As far back as Frederic Bastiat’s Ce qu’on voit et ce qu’on ne voit pas (That which is seen and that which is unseen), economists have been aware of the difficulty of getting people to look past the immediate and highly visible, through to widely distributed, hard to distinguish, long-term effects of decisions and policies.
This turns up in human concepts of historical greatness. A lot of what is thought of as history is a chronicle of the deeds of generals, statesmen, conquerors, tyrants, kings and those who had opposed or supported them. Lincoln is given eternal heroic status for ending slavery, Hitler eternal enmity for the murder of millions of jews and other victims.
These are highly visible acts of history. But what about those who save lives? These are honoured, but to far lesser an extent. I suspect that the problem is that life-saving is a counterfactual situation. Plus our evolutionary and cultural history has perhaps leant us an interest in the concept of personal glory. Thus we talk about the generals of World War 2, but much less about the mathematicians (such as Turing) and the antibiotics (Fleming) that saved as many lives. The work of the generals is over, but Turing and Fleming continue to shape and save lives today.

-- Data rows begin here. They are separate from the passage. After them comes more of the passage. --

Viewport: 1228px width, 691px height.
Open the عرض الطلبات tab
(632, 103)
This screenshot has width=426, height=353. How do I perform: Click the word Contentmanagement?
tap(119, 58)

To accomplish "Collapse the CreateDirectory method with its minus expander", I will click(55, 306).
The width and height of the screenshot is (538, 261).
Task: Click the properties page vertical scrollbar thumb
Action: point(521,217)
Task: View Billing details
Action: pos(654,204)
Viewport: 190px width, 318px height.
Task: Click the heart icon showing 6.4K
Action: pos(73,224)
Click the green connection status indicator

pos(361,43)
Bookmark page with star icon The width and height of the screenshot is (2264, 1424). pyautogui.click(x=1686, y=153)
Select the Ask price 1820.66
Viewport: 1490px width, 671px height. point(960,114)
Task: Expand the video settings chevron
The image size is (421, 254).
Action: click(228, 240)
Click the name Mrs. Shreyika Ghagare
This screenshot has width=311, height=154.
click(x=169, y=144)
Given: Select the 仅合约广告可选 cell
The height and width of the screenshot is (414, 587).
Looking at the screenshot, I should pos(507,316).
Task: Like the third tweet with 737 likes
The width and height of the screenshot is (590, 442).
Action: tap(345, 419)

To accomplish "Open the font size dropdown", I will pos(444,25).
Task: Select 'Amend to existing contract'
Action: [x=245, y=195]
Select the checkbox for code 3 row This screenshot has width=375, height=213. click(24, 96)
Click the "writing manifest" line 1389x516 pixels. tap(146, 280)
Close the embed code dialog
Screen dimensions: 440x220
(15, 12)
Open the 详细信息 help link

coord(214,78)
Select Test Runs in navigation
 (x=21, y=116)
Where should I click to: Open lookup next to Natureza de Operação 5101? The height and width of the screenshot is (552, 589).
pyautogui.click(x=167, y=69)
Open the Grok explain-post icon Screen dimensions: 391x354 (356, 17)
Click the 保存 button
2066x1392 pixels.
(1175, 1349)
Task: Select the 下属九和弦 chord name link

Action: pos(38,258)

So it is for perhaps the greatest man of our time, Norman Borlaug. Here is a man who, depending on how you estimate, saved approximately one billion lives, on top of preventing the deforestation of an area the size of Canada. He did this by the simple expedient of quadrupling crop yields through the development of “semidwarf” crops that could make effective use of chemical fertilisers.
Borlaug is being feted for the moment, but I suspect he will fade away soon enough. When the historians of the future look back at the 20th century look back, there will be many chapters on the World Wars, quite a few on the Cold War, and not a few on the men and women who drove them. But the Green Revolution, an event which changed more lives than all the wars and politicians and generals put together, will probably be relegated to a footnote. I, for one, don’t know what to say about that.